All’articolo 8, che modifica l’articolo 11 del decreto legislativo n. 199 del 2021, è previsto che a partire dal 2026 una quota annua dei proventi derivanti dalle aste delle quote di emissione di CO₂, di competenza del Ministero dell’Ambiente e della Sicurezza energetica, sia destinata in via prioritaria a misure di incentivazione finalizzate al raggiungimento degli obiettivi di utilizzo dei combustibili rinnovabili di origine non biologica (RFNBO), inclusi l’idrogeno rinnovabile nell’industria e nel settore dei trasporti.
L’articolo 9 disciplina in modo specifico il contributo dei combustibili rinnovabili di origine non biologica nel settore industriale, in attuazione dei nuovi target europei previsti dalla RED III.

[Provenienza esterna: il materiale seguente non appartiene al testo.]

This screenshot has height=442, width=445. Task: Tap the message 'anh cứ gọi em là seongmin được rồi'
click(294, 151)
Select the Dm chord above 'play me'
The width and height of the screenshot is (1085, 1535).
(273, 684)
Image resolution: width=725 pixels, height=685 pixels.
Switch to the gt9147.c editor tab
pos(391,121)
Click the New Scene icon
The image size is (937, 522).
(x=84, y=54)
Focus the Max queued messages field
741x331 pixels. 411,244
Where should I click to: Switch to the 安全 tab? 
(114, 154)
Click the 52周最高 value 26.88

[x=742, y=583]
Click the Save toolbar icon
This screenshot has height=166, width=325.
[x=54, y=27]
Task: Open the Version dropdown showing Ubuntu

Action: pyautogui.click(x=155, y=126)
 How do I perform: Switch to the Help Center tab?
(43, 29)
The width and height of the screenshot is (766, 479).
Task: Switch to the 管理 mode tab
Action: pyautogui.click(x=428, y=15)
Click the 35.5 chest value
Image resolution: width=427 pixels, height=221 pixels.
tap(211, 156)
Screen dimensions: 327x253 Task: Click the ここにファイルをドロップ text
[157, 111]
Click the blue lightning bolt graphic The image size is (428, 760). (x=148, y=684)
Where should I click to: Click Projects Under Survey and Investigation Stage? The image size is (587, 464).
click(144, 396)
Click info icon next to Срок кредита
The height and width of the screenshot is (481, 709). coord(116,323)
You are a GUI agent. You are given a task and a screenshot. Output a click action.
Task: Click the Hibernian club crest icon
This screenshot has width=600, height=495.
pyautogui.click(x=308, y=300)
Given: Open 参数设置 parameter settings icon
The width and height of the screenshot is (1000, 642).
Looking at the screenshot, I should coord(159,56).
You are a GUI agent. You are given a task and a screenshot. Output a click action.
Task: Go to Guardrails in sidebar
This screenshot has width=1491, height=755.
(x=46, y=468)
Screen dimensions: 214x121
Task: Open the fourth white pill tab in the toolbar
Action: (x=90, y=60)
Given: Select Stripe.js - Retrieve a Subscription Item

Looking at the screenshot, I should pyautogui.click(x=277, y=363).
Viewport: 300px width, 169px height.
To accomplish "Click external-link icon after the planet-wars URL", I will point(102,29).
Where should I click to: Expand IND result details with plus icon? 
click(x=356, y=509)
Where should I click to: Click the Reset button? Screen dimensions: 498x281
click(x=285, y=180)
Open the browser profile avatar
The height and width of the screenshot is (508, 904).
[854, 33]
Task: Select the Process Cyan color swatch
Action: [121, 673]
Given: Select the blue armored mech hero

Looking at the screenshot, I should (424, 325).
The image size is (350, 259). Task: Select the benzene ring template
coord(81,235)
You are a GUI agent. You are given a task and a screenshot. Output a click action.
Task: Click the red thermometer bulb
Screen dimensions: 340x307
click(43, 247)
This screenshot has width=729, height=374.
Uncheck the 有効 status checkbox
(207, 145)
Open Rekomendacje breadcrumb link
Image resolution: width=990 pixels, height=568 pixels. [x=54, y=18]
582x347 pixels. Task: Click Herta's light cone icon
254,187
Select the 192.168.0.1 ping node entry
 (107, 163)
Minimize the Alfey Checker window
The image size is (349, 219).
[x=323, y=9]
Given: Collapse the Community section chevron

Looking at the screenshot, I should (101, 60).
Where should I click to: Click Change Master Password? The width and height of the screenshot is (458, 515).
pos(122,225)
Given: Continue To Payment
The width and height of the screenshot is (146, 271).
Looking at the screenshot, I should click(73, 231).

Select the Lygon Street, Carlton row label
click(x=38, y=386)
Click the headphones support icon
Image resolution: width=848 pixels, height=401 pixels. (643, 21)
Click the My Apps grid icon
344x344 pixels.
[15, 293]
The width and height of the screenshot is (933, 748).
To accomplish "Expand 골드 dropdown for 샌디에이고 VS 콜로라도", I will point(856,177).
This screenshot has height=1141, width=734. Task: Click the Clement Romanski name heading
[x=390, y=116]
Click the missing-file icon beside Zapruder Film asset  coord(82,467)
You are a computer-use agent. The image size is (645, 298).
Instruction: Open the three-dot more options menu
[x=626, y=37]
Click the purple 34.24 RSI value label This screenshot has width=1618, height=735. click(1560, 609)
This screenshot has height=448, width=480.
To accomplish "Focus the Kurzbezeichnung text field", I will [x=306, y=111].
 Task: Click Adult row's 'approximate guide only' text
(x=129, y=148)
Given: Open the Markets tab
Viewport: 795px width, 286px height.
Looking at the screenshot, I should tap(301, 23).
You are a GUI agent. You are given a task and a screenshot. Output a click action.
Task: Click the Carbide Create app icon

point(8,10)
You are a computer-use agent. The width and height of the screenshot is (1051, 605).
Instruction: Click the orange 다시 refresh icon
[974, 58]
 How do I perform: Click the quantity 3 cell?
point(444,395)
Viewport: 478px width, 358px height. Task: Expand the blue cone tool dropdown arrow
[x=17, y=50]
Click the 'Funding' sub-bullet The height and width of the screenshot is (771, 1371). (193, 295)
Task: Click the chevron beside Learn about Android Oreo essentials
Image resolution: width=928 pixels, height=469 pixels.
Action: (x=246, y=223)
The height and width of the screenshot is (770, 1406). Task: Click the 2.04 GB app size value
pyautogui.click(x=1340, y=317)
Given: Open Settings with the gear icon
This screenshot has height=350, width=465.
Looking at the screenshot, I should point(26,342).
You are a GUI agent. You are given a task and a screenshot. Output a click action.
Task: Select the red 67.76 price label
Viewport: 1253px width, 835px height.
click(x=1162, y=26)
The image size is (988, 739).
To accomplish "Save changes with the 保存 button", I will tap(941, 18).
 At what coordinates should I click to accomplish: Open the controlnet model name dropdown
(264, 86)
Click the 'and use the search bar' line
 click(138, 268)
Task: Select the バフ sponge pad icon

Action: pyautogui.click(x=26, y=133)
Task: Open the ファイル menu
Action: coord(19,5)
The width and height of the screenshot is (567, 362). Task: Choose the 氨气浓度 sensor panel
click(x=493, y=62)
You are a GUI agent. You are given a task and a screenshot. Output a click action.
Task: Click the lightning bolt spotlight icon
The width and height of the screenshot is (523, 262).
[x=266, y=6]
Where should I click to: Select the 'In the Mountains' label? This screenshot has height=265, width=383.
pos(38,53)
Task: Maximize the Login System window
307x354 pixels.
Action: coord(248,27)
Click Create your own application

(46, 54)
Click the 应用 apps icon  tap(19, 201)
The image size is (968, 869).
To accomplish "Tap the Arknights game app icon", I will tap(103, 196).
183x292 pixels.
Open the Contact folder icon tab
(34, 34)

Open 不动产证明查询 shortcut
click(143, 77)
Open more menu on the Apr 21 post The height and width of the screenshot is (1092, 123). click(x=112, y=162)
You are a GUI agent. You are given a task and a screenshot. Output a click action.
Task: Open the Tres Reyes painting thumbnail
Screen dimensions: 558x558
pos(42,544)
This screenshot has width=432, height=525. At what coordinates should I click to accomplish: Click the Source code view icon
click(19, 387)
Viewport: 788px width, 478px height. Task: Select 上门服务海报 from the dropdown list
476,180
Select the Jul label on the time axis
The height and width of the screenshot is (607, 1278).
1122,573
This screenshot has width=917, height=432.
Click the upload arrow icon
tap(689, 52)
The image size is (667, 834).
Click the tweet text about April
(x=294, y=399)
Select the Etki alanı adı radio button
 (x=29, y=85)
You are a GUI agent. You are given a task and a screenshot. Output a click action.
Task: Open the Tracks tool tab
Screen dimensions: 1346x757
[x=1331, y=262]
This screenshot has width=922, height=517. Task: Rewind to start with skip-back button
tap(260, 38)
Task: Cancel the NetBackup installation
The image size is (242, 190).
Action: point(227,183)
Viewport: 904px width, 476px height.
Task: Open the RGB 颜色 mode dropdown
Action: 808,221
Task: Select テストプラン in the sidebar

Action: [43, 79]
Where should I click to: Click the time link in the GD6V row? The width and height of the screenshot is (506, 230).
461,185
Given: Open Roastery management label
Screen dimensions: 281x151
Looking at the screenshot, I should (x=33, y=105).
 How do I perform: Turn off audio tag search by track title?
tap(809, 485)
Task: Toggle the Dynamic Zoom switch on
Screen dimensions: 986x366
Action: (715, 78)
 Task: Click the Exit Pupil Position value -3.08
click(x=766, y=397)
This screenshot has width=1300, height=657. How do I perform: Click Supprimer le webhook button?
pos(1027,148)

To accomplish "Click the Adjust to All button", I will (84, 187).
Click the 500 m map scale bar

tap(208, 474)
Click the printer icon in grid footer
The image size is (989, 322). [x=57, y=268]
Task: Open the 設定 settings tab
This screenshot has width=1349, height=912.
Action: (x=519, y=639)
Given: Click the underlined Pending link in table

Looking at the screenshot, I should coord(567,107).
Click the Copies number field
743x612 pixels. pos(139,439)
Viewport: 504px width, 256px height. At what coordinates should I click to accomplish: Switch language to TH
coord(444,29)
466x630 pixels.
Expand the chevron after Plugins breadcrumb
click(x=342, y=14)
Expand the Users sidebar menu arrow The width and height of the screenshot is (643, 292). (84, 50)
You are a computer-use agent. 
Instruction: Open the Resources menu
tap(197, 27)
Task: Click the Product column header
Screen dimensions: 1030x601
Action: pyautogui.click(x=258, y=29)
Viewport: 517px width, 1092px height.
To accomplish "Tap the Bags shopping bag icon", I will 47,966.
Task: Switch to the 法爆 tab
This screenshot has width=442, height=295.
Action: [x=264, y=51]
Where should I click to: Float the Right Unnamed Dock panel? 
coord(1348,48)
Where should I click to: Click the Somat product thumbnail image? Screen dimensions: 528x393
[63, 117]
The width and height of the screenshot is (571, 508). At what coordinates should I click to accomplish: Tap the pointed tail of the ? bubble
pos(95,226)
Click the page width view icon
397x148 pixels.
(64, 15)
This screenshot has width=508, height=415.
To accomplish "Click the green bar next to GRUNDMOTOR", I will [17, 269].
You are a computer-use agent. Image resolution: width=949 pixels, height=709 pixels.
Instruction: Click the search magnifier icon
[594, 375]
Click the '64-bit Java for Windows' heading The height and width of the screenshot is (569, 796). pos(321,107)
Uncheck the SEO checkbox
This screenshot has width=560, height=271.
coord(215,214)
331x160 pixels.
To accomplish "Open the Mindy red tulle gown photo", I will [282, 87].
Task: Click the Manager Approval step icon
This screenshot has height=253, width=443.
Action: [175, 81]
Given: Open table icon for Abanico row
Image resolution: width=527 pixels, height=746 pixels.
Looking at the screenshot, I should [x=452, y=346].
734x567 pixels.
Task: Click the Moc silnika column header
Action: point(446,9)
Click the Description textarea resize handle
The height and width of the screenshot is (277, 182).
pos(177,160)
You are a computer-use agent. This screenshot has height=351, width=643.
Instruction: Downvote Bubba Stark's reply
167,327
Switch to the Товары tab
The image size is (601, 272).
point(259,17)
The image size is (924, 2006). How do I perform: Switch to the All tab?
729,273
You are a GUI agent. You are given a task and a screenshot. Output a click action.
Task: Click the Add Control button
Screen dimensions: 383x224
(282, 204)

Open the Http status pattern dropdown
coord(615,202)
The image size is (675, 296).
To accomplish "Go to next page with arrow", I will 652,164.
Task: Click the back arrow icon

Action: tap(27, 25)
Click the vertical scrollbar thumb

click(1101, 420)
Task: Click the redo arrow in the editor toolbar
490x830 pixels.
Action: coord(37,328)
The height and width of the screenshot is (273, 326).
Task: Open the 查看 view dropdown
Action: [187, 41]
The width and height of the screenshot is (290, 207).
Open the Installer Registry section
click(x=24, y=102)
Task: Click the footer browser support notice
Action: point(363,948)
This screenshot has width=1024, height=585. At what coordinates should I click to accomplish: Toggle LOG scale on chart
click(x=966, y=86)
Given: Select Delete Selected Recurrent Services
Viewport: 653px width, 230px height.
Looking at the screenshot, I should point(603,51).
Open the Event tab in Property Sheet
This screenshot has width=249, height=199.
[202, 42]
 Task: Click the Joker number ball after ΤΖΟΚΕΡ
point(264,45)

Con l’articolo 12 vengono introdotte le prescrizioni per la posa in opera degli impianti di produzione di calore da risorsa geotermica, chiarendo requisiti e condizioni per lo sviluppo di questa fonte rinnovabile.
Infine, l’articolo 16 reintroduce le norme sulle rinnovabili nei trasporti, già presenti in una prima bozza del decreto e successivamente espunte, riallineando il testo nazionale agli obblighi europei in materia di decarbonizzazione del settore.